- The problem
Please reproduce the entries below exactly, starting at the first line and ending with the line that holds "The width and height of the screenshot is (1110, 630).".

- Saved entries
────────
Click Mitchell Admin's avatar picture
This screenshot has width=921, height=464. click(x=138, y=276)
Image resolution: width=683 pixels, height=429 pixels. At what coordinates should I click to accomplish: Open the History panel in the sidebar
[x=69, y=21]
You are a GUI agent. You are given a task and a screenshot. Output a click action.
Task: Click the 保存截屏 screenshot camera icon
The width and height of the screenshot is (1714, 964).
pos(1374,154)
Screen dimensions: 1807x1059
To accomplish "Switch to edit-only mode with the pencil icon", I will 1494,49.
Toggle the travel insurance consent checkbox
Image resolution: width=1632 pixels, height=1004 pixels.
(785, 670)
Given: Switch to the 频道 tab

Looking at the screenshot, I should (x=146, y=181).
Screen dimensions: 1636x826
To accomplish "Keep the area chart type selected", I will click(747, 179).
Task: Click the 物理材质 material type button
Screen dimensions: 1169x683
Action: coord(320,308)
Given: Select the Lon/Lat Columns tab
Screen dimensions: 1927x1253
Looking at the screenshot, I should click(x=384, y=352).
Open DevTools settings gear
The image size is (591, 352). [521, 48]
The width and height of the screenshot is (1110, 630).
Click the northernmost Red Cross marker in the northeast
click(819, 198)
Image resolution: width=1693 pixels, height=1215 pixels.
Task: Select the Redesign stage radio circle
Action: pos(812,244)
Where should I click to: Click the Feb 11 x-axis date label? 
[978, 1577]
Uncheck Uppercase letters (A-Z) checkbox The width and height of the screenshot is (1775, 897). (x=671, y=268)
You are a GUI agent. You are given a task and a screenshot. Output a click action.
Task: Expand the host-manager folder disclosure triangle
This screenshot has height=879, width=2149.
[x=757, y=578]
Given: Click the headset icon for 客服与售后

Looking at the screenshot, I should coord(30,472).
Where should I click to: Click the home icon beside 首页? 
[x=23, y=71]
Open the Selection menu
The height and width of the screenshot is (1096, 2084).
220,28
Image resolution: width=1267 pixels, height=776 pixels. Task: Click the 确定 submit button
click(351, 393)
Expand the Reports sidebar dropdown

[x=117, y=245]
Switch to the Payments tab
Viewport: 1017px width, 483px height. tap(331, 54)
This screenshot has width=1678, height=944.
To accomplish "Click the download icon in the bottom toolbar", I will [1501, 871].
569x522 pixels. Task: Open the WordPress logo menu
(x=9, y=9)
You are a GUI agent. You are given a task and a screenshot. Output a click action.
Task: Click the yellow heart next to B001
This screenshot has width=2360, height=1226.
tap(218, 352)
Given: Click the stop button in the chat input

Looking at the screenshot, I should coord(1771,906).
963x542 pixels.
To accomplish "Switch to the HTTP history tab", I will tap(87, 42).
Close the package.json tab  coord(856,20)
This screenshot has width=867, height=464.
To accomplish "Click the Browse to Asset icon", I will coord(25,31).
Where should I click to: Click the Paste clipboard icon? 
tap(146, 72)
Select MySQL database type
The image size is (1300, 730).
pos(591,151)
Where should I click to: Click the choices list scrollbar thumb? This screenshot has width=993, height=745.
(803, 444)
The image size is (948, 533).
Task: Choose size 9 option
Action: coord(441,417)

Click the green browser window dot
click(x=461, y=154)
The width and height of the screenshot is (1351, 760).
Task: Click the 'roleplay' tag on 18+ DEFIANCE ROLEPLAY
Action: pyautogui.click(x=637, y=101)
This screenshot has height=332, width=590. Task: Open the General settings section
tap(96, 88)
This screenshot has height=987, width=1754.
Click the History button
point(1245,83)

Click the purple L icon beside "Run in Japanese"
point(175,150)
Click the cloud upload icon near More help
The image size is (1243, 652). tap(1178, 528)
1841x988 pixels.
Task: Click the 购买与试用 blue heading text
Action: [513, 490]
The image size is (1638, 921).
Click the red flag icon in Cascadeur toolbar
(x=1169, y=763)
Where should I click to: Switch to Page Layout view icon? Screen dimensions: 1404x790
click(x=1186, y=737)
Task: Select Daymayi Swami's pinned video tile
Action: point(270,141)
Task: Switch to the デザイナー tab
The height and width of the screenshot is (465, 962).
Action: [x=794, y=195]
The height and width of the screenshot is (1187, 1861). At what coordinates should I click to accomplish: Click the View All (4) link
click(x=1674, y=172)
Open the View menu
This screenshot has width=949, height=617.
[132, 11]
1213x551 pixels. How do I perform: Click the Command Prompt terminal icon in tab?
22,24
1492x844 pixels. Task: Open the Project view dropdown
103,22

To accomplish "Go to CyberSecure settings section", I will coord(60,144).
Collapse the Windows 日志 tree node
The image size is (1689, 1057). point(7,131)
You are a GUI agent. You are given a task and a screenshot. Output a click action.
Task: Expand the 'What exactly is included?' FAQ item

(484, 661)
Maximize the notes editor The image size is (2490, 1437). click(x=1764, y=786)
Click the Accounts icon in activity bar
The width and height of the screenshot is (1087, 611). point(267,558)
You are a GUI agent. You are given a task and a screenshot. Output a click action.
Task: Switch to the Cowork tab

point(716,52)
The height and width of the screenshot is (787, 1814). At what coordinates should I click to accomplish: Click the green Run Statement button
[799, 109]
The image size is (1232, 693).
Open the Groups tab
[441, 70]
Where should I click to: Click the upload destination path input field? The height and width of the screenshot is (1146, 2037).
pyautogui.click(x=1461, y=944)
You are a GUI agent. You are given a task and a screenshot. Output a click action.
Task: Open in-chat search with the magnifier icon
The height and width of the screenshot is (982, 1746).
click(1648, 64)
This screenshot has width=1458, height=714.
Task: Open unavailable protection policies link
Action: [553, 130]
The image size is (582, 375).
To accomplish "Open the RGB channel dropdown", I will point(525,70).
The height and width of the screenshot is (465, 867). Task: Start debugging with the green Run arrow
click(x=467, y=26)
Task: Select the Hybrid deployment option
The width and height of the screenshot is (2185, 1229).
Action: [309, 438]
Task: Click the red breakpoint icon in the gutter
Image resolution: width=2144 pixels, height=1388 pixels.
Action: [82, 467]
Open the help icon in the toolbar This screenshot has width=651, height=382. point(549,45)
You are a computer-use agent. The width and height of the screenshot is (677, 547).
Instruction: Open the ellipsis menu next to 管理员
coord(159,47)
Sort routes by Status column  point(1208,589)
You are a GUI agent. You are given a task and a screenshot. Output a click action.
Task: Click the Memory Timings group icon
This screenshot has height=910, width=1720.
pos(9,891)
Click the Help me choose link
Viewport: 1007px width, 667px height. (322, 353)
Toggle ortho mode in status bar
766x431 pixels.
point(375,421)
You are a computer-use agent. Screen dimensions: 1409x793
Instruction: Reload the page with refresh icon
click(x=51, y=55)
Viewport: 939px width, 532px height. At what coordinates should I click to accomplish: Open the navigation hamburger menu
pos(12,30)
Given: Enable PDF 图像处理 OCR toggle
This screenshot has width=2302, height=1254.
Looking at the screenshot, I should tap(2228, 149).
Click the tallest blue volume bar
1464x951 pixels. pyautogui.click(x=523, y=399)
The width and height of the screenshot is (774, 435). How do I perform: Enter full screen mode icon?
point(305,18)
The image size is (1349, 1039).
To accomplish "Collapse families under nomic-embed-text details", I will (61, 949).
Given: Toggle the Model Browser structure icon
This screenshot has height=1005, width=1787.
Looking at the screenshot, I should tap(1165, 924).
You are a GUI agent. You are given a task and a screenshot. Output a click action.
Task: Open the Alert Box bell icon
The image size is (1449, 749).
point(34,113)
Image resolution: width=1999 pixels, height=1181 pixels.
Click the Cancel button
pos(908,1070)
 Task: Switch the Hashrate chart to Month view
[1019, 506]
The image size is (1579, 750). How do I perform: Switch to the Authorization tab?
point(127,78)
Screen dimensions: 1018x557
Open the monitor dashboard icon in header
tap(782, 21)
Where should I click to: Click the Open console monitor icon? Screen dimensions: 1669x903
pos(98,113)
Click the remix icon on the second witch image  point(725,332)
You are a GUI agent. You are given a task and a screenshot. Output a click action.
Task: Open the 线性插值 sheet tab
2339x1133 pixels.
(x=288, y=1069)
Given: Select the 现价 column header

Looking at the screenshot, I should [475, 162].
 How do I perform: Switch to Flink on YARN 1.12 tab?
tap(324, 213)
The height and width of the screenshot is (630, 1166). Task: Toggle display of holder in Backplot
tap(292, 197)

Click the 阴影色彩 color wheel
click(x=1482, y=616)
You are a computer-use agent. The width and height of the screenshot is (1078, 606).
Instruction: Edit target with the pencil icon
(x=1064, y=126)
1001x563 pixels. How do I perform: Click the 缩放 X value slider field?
────────
- Written solution
Click Mitchell Admin's avatar picture
This screenshot has width=921, height=464. click(x=138, y=276)
Image resolution: width=683 pixels, height=429 pixels. At what coordinates should I click to accomplish: Open the History panel in the sidebar
[x=69, y=21]
You are a GUI agent. You are given a task and a screenshot. Output a click action.
Task: Click the 保存截屏 screenshot camera icon
The width and height of the screenshot is (1714, 964).
pos(1374,154)
Screen dimensions: 1807x1059
To accomplish "Switch to edit-only mode with the pencil icon", I will 1494,49.
Toggle the travel insurance consent checkbox
Image resolution: width=1632 pixels, height=1004 pixels.
(785, 670)
Given: Switch to the 频道 tab

Looking at the screenshot, I should (x=146, y=181).
Screen dimensions: 1636x826
To accomplish "Keep the area chart type selected", I will click(747, 179).
Task: Click the 物理材质 material type button
Screen dimensions: 1169x683
Action: coord(320,308)
Given: Select the Lon/Lat Columns tab
Screen dimensions: 1927x1253
Looking at the screenshot, I should click(x=384, y=352).
Open DevTools settings gear
The image size is (591, 352). [521, 48]
The width and height of the screenshot is (1110, 630).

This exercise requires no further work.